→ Teks Sumber
▼▼▼

Kejadiannya di kawasan jalan Kebon Sirih Jakarta, dimana saat itu ada koalisi pejalan kaki di trotoar.
Di saat bersamaan ada dua pengendara motor yang naik motor di atas jalan trotoar, sontak mereka berdua langsung marah ketika ditegur oleh gerombolan koalisi pejalan kaki.
Menurut informasi di Instagram @thenewbikingregetan, tim koalisi pejalan kaki sudah menyarankan berkendara di jalan bukan di trotoar karena trotoar adalah hak pejalan kaki.
(BACA JUGA : Video Tabrakan Motovlogger. Hati-Hati Rekam Momen Saat Berkendara)
Memang benar, akhir-akhir ini justru trotoar dijadikan jalan dan tempat parkir motor.
Di Surabaya sampai ada tim pinky trail dari satpol PP Surabaya untuk menindak premotor yang ada di trotoar.
Seharusnya di semua daerah ada tim khusus untuk menindak premotor masuk ke area trotoar tuh.
Balik lagi ke kasus Kebon Sirih, ironisnya lagi. Kedua pemotor yang disarankan oleh koalisi tidak terima akan hal tersebut.
Hingga ada debat argumen yang menyatakan, berkendara ya dijalan raya. Macet ya resiko, jika tidak mau macet ya jalan kaki.
Sudah seharusnya penegak hukum turun tangan akan hal ini, dan itu sudah ada di Undang-undang tentang lalu lintas dan angkutan jalan.
Pasal 45 ayat (1) Undang-Undang No. 22 Tahun 2009 tentang Lalu Lintas dan Angkutan Jalan (“UU LLAJ”).
Penyediaan fasilitas-fasilitas pendukung (termasuk trotoar) di atas diselenggarakan oleh pihak pemerintah bergantung pada jenis jalan tempat trotoar itu dibangun [Pasal 45 ayat (2) UU LLAJ].
Penting diketahui, ketersediaan fasilitas trotoar merupakan hak pejalan kaki yang telah disebut dalam Pasal 131 ayat (1) UU LLAJ.
Ini artinya, trotoar diperuntukkan untuk pejalan kaki, bukan untuk orang pribadi.

▲▲▲

→ Petunjuk Tugas
1 - Tentukan apakah setiap pernyataan berikut sesuai dengan teks tentang trotoar di Kebon Sirih. Jawab ya atau tidak, lalu kutip kata-kata teks yang menentukan jawaban itu. (a) Kejadian tersebut berlangsung di kawasan Kebon Sirih, Jakarta. (b) Tim pinky trail berasal dari satpol PP Jakarta. (c) Hak pejalan kaki atas trotoar disebut dalam Pasal 131 ayat (1) UU LLAJ.
2 - Menurut teks tentang trotoar di Kebon Sirih, dari akun Instagram mana informasi tentang saran koalisi pejalan kaki diperoleh?

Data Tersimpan
▼▼▼

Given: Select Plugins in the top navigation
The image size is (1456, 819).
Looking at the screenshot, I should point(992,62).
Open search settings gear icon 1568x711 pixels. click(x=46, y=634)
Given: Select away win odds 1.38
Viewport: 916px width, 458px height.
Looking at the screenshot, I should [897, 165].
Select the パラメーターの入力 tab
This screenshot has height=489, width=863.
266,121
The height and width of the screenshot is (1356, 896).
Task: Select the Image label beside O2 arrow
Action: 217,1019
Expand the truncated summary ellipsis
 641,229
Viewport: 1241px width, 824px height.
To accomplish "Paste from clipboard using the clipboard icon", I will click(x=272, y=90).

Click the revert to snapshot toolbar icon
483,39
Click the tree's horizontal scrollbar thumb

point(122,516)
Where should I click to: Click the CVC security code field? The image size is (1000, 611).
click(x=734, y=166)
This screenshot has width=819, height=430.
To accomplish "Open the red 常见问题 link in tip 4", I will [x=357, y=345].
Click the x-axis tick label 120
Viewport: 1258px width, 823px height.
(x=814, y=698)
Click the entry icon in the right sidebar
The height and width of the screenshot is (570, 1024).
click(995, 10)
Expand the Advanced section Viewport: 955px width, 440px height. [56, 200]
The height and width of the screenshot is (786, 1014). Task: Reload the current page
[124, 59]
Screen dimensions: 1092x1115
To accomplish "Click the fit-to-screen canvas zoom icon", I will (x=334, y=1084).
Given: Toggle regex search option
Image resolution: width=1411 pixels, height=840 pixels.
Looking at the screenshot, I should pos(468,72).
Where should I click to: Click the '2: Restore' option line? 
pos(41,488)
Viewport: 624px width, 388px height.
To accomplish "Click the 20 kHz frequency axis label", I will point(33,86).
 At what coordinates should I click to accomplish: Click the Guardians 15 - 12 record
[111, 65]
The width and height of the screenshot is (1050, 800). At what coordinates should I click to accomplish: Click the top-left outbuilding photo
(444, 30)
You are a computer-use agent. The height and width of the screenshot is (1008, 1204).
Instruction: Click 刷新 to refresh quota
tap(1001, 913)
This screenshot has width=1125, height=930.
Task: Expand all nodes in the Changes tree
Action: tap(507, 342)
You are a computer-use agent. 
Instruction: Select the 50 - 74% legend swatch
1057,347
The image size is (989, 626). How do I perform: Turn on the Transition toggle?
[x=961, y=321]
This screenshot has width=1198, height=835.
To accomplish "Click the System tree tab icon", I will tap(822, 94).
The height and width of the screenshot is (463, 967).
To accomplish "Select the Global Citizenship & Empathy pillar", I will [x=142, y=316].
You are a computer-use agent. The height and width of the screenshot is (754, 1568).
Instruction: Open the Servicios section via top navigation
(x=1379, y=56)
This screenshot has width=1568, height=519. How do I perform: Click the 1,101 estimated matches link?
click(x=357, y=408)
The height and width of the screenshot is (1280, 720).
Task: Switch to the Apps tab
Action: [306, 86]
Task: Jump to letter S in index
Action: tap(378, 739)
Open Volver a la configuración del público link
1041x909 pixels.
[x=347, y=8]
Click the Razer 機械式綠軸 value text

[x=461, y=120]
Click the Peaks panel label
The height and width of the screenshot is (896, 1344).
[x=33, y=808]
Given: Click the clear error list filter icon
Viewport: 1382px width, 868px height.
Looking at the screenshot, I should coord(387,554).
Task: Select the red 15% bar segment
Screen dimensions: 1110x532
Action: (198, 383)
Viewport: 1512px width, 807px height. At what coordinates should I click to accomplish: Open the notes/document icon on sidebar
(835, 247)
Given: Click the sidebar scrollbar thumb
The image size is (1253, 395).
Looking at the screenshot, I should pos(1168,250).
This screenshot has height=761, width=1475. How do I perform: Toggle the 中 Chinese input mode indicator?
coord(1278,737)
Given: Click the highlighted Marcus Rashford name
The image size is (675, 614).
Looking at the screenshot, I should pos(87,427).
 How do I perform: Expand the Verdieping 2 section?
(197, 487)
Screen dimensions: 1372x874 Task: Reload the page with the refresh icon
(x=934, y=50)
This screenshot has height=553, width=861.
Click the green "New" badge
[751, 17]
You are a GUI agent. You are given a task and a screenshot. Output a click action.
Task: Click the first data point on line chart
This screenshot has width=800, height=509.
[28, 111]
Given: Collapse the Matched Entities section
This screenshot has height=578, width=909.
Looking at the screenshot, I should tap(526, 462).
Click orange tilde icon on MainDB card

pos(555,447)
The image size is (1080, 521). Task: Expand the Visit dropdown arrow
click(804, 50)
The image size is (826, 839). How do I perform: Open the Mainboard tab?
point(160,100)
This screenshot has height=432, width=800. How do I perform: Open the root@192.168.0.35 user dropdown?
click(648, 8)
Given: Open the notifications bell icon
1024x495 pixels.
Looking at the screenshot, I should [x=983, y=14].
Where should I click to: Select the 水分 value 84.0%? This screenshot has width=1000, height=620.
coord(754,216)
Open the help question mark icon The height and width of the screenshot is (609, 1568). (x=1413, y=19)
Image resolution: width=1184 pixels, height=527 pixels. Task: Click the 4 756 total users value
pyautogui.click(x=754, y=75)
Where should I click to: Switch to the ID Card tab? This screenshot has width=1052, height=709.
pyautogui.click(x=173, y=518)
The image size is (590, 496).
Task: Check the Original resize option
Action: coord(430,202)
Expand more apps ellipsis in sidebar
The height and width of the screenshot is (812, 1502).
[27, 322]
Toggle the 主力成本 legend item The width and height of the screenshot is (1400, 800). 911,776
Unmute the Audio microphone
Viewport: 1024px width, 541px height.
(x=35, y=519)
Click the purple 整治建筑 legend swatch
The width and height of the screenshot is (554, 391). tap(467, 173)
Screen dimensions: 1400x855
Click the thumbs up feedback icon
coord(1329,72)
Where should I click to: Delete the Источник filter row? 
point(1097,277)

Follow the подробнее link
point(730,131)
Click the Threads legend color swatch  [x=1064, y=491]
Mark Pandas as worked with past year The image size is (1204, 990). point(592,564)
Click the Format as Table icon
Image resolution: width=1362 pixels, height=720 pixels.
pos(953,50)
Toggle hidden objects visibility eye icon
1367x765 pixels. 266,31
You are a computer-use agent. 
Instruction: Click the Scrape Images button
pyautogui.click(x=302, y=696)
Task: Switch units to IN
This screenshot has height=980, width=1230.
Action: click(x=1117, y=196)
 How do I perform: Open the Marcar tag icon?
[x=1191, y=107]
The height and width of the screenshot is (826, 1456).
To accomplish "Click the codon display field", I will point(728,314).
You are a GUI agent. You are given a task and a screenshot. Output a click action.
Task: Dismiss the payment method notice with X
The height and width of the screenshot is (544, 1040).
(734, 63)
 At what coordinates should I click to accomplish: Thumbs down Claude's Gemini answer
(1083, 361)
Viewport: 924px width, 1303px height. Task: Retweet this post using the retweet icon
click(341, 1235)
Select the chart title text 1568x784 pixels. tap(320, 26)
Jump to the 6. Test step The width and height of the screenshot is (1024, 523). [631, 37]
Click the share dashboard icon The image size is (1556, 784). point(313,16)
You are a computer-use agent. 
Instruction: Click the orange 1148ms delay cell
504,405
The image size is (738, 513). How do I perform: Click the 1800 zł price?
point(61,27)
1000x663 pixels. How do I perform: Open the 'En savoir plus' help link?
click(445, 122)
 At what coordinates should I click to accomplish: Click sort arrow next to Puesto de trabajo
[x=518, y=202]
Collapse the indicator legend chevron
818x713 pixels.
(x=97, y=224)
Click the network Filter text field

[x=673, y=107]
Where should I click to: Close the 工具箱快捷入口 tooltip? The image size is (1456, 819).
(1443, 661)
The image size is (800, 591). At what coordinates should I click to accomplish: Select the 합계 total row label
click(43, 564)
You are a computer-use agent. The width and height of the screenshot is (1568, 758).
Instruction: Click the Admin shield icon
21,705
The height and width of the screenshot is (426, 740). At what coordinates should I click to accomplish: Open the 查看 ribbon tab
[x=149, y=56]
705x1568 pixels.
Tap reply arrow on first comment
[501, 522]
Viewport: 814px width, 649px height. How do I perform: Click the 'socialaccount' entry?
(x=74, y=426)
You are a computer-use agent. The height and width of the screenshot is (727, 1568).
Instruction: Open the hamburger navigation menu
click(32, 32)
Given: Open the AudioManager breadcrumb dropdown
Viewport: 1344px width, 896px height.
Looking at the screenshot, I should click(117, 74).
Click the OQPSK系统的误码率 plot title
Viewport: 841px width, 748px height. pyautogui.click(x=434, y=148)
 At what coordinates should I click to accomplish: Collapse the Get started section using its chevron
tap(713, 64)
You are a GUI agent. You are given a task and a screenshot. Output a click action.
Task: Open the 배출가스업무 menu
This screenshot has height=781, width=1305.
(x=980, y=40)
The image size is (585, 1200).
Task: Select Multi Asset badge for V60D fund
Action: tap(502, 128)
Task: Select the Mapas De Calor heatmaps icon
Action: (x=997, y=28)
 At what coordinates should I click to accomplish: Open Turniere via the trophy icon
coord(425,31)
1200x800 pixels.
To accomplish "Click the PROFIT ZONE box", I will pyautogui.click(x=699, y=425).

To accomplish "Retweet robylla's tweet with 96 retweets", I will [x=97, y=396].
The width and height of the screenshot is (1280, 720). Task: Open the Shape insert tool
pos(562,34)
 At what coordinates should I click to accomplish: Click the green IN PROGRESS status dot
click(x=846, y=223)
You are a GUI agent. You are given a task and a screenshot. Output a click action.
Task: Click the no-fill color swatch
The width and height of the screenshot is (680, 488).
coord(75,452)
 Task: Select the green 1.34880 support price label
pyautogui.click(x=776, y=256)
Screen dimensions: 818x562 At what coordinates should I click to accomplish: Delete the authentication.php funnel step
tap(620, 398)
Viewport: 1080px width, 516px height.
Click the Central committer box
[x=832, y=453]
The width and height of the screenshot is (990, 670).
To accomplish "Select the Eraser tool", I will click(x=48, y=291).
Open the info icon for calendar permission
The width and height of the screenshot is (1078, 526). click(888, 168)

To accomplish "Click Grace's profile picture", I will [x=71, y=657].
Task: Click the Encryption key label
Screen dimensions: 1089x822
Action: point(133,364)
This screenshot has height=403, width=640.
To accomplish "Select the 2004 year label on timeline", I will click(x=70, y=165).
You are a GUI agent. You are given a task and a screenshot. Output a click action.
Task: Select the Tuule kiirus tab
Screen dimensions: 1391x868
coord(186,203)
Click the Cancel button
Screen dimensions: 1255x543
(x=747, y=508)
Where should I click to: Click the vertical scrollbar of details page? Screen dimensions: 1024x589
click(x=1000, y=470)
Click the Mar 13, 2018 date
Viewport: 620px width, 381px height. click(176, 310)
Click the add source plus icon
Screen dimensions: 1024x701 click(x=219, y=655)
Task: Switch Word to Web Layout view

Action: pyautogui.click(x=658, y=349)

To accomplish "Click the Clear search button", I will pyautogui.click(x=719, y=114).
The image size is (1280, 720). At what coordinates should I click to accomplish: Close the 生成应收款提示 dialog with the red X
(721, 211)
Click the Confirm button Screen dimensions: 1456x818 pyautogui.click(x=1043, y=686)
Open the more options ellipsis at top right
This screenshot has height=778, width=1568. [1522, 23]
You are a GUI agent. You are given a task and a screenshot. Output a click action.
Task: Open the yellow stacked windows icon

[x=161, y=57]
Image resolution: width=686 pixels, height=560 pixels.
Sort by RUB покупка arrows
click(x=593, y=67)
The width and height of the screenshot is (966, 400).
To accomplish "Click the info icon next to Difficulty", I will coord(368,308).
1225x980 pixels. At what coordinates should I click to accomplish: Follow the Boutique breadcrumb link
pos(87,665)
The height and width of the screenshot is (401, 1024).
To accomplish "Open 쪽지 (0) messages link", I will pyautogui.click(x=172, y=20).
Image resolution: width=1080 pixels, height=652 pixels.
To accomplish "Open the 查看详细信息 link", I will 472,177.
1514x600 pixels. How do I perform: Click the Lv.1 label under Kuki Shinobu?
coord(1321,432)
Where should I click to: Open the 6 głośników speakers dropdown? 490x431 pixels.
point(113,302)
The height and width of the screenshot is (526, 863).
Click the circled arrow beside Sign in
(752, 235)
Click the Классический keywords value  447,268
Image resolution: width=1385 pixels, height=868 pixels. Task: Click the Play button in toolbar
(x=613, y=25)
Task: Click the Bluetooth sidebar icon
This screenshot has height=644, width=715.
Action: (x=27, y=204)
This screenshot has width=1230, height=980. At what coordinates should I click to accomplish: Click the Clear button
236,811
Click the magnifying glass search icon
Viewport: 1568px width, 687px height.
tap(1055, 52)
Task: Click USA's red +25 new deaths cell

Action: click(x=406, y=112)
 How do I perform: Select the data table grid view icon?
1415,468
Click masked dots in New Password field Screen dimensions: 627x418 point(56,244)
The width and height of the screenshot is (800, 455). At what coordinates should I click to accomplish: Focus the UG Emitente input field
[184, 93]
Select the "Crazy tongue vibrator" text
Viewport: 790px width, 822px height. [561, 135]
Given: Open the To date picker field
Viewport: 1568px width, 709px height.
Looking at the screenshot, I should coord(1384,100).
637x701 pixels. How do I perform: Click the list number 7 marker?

▲▲▲

→ Jawaban Latihan
1 -
(a) Ya: "Kejadiannya di kawasan jalan Kebon Sirih Jakarta"
(b) Tidak: "tim pinky trail dari satpol PP Surabaya"
(c) Ya: "hak pejalan kaki yang telah disebut dalam Pasal 131 ayat (1) UU LLAJ"

2 - Dari akun Instagram @thenewbikingregetan.